14. Role and qualification of Chief Financial Officer and Company Secretary.—(1) The chief financial officer shall be responsible for ensuring that appropriate advice is given to the Board on all financial matters, for keeping proper financial records and accounts, and for maintaining an effective system of internal financial control.
(2) No person shall be appointed as the chief financial officer of a Public Sector Company unless he is,–
(a) a member of a recognized body of professional accountants with at least five years relevant experience, in case of Public Sector Companies having total assets of five billion rupees or more; or
(b) a person holding a master degree in finance from a university recognized by the Higher Education Commission with at least ten years relevant experience, in case of other Public Sector Companies.
(3) The company secretary shall be responsible for ensuring that Board procedures are followed, and that all applicable laws, rules and regulations and other relevant statements of best practice are complied with. Where the company secretary is not separately appointed, the role of company secretary may be combined with chief financial officer or any other member of senior management.
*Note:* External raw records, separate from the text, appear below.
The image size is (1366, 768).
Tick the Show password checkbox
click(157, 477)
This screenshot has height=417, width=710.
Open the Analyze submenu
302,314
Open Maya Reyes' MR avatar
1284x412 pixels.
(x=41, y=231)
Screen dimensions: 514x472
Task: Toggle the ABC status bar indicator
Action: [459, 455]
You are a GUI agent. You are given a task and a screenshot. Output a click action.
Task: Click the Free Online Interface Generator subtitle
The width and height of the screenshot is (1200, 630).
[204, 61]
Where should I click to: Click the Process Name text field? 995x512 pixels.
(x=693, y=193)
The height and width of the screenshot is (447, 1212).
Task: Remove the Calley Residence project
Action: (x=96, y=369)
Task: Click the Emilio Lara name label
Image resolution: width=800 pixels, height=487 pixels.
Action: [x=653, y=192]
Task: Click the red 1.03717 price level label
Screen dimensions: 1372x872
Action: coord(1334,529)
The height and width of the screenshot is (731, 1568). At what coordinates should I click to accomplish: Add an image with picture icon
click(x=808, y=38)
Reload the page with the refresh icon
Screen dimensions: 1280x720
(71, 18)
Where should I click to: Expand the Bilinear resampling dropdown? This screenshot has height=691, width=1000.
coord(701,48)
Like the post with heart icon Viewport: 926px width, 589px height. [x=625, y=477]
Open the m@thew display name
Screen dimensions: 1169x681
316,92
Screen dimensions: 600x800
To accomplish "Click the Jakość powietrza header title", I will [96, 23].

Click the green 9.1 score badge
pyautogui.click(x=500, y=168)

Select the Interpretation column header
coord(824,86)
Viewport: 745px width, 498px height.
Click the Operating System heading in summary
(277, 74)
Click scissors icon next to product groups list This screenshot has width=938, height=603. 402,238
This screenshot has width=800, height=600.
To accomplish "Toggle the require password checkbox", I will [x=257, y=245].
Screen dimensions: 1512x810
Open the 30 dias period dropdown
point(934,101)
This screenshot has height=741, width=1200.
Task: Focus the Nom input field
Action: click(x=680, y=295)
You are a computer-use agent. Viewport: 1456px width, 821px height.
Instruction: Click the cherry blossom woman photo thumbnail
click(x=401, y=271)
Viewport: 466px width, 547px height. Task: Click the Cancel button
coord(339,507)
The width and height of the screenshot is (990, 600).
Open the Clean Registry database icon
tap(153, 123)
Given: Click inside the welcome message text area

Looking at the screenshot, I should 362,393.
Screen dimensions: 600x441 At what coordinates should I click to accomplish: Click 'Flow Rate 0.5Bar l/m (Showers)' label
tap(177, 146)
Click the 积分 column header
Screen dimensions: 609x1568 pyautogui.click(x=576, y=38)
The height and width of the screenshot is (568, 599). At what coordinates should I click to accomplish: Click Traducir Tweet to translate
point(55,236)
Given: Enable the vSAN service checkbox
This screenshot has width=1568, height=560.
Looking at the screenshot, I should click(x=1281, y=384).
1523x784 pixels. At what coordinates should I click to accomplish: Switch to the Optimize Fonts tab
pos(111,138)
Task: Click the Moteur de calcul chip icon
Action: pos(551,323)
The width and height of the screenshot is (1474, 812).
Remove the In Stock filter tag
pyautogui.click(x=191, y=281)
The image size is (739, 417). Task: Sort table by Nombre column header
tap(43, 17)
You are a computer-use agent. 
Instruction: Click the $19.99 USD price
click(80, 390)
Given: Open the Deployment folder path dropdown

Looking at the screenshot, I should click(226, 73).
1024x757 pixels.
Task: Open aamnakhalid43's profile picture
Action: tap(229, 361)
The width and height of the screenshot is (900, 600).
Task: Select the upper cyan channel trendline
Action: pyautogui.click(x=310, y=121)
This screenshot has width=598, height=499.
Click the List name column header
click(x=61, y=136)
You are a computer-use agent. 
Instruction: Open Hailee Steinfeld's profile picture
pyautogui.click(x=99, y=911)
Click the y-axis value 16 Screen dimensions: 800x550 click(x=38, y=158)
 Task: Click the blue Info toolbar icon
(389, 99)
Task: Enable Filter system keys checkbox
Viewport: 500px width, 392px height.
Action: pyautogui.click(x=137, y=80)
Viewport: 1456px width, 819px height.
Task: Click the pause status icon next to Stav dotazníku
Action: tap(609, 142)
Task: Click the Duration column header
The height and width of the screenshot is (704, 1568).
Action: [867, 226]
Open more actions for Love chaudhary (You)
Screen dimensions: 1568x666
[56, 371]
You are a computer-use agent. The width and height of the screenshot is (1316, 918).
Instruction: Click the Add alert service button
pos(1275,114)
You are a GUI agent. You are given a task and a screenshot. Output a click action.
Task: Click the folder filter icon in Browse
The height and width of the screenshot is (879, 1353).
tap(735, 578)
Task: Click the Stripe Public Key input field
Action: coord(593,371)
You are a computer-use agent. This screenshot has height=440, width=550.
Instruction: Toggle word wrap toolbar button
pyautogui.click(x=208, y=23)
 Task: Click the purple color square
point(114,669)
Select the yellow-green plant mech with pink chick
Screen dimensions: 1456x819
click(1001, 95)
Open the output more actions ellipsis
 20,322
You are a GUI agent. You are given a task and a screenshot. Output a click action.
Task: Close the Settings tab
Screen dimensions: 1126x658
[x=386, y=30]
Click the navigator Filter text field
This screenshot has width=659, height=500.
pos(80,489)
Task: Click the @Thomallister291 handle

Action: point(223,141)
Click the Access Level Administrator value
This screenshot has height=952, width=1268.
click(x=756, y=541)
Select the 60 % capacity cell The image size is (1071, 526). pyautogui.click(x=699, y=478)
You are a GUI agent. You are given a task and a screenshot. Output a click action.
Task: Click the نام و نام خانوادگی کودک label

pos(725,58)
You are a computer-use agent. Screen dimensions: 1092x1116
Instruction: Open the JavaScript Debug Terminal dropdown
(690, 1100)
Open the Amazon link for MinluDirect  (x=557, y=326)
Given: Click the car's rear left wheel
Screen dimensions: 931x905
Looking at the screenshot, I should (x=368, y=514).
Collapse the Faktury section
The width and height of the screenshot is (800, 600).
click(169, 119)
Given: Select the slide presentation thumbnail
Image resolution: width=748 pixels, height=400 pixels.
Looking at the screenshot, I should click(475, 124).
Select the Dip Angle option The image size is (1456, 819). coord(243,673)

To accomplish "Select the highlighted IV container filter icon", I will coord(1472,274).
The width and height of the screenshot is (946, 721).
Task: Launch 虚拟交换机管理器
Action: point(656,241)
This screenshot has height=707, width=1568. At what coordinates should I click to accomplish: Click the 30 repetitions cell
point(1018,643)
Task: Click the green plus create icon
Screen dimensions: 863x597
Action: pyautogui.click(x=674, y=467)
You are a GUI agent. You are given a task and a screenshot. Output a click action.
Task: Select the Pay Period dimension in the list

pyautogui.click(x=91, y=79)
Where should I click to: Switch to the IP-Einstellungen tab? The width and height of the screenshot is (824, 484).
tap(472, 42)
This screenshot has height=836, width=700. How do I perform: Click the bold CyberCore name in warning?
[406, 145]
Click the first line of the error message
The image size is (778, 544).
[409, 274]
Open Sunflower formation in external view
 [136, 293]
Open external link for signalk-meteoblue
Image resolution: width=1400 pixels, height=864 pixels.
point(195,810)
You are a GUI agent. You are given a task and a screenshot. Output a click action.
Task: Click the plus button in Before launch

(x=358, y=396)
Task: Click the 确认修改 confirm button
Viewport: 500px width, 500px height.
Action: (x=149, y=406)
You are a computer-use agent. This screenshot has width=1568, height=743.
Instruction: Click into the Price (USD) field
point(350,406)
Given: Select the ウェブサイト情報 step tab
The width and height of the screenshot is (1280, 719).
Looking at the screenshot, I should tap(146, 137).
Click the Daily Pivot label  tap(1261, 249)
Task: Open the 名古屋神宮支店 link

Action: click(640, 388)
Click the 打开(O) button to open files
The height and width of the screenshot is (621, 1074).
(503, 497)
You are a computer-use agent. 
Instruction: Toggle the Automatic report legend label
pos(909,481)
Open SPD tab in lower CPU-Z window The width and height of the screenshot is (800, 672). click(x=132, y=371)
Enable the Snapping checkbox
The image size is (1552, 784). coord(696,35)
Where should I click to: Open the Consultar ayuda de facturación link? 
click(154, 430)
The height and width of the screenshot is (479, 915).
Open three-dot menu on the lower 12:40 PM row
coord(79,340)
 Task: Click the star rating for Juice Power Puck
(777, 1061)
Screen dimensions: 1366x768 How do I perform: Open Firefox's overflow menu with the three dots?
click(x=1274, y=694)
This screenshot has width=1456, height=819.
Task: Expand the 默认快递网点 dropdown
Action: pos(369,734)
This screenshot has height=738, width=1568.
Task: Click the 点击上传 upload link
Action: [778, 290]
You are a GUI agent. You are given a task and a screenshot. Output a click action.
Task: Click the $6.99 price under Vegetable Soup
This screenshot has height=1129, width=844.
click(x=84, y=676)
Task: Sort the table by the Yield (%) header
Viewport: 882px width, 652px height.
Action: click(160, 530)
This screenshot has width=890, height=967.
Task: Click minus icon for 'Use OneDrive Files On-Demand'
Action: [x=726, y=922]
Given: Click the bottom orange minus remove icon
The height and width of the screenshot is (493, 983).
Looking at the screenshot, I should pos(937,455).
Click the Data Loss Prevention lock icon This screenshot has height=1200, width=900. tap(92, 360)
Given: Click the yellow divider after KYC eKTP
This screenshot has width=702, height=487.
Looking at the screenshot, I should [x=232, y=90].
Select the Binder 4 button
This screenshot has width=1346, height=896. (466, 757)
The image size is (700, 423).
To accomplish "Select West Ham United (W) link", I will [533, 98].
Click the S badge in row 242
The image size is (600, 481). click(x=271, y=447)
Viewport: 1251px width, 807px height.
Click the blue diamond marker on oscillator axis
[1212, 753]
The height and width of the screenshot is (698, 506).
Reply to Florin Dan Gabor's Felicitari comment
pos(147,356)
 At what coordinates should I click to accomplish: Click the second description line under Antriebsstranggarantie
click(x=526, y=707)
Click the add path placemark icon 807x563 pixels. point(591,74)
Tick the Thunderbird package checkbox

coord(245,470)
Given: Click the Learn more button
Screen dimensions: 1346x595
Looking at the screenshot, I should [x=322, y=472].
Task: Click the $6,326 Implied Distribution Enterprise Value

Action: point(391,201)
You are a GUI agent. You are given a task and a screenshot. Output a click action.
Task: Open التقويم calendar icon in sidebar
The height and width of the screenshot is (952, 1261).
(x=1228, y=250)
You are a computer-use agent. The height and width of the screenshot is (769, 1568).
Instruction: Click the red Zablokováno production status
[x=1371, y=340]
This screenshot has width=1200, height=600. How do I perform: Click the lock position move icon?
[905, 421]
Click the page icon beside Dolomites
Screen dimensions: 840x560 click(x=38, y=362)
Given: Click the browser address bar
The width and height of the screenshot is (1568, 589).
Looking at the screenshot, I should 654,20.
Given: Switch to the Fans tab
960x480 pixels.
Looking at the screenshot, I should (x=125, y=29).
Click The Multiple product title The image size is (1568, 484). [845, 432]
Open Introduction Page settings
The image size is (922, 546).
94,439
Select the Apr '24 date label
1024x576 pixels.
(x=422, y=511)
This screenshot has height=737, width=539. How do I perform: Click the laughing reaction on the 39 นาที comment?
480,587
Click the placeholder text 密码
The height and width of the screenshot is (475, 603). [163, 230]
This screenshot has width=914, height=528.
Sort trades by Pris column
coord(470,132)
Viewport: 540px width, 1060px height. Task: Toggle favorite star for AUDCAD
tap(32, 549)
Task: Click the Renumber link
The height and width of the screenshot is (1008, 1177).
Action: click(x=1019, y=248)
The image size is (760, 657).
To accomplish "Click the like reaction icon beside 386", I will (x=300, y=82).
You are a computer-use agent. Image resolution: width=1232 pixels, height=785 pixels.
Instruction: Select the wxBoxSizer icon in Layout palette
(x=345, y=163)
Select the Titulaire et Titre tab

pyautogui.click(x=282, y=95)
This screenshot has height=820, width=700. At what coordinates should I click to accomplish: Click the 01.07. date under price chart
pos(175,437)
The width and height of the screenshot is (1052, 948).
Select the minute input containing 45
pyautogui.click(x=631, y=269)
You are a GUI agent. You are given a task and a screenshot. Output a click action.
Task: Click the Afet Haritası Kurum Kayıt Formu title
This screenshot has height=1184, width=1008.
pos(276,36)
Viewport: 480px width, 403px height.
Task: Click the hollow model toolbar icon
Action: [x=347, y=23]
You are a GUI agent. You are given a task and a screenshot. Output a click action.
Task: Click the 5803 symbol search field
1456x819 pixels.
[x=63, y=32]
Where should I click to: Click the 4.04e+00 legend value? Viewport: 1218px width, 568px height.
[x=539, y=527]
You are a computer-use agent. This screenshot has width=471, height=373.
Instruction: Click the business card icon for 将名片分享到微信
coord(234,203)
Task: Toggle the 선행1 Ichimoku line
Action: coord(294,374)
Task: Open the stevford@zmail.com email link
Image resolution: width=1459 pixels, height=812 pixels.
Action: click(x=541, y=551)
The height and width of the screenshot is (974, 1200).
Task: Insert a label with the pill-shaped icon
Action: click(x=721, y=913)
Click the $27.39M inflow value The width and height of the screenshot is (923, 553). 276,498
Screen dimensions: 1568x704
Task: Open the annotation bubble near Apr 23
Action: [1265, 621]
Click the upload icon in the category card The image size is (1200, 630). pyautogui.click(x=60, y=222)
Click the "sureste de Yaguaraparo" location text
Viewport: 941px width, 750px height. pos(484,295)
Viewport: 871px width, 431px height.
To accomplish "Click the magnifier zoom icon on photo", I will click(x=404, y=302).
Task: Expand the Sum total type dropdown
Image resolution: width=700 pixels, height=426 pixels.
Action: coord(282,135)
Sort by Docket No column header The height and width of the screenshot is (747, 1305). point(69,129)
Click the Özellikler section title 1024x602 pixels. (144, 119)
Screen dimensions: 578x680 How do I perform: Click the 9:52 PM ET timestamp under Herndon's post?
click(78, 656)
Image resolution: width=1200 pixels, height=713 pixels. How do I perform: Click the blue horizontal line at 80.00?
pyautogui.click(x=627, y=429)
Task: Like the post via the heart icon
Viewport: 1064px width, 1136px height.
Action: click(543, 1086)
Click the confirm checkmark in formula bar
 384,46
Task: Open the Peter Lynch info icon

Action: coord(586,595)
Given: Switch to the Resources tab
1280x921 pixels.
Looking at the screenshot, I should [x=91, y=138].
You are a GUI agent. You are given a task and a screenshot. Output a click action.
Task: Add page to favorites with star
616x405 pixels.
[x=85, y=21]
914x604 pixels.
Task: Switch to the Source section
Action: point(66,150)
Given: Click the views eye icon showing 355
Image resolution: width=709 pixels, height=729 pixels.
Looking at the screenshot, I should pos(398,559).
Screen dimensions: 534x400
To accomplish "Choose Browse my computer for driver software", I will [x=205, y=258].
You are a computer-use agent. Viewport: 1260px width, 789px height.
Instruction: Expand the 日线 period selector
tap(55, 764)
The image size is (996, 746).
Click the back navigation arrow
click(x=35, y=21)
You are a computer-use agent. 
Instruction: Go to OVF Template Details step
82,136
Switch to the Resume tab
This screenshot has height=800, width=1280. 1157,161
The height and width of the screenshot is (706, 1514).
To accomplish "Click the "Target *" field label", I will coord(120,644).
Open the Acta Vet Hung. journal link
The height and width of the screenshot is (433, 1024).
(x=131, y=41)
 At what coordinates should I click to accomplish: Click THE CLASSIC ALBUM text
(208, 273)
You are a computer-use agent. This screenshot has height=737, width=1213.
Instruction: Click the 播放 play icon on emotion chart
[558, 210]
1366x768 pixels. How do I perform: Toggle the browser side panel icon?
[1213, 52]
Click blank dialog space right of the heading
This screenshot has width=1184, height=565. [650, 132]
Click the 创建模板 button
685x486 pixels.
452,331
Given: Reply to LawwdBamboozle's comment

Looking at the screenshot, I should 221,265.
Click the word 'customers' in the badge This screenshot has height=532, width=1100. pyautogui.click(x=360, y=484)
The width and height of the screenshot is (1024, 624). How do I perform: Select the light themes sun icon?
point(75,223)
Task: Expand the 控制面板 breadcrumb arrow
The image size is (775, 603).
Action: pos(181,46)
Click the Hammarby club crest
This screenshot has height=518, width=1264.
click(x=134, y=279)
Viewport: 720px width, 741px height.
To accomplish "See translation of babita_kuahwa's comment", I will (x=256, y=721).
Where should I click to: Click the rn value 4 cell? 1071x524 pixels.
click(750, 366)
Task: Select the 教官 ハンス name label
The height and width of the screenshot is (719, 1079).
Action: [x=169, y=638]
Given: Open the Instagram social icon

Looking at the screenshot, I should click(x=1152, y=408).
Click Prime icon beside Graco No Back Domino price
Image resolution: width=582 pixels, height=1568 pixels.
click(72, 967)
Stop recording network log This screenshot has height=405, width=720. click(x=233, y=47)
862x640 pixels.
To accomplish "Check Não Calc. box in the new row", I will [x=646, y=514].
(4) No person shall be appointed as the company secretary of a Public Sector Company unless he is a,—
(a) member of a recognized body of professional accountants; or
(b) member of a recognized body of corporate or chartered secretaries; or
(c) person holding a master degree in business administration or commerce or being a law graduate from a university recognized by the Higher Education Commission with at least five years relevant experience.
(5) No person shall be appointed to the positions of the chief financial officer and company secretary unless he is fit and proper for the position.
15. Requirement to attend Board Meetings.—(1) The chief financial officer and the company secretary of a Public Sector Company shall attend all meetings of the Board:
Provided that unless elected as a director, the chief financial officer and the company secretary shall not be deemed to be a director or entitled to cast a vote at meetings of the Board for the purposes of these rules:
Provided further that the chief financial officer and the company secretary shall not attend such part of a meeting of the Board, which involves consideration of an agenda item relating to them or that relating to the chief executive or any director.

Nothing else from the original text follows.